Because there's a huge difference between "built an invoice tracker that works on mock data" and "built one that syncs with real payment systems." The second one signals you understand APIs, error handling, auth — the stuff that actually matters in jobs.
Also — how many interviews did you land before vs. after? And what questions are they actually asking you about the project? I'm trying to figure out if companies are impressed because it solves a real problem, or because the *technical execution* was tighter than your earlier stuff.
This is exactly what saved me. I was 6 months into React tutorial hell at a fintech startup before getting laid off in 2022. Spent another 3 months building garbage nobody cared about.
Then I actually just... used the product we'd built. Built a side tool to help me track crypto tax stuff (yeah, terrible timing, but whatever). It was ugly. Half-broken. But it solved MY problem.
Got 4 interviews in 2 weeks. Got hired at a trading firm. They didn't care that the app was janky. They cared that I'd actually shipped something that had to work.
What actually matters: the git history shows you iterated. You didn't just copy a tutorial. The README explains a real problem. You can talk about WHY you made certain technical choices because you lived with the consequences.

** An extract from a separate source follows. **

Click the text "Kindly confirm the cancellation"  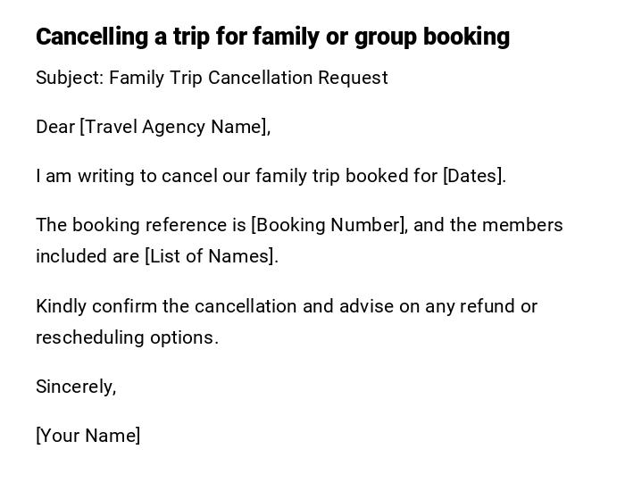167,306
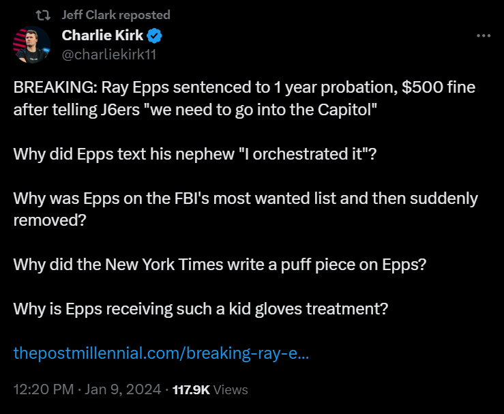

If I was doing this again right now, I'd build something around stuff I already do. I'd probably make a tool to help track recurring bills or something boring like that. Don't need to be fancy. Just real.
One thing though: make sure it's actually on a live domain. Not just GitHub. Heroku is free tier now again. Deploy it. Let it break in production. That's the difference between "I built this" and "I know what shipping actually feels like."
The portfolio got you the interviews. The real project got you the job.
Yeah, the todo app trap is real—I built three before realizing nobody cares unless it solves *their* problem; my invoice tracker got me three actual callbacks in two weeks.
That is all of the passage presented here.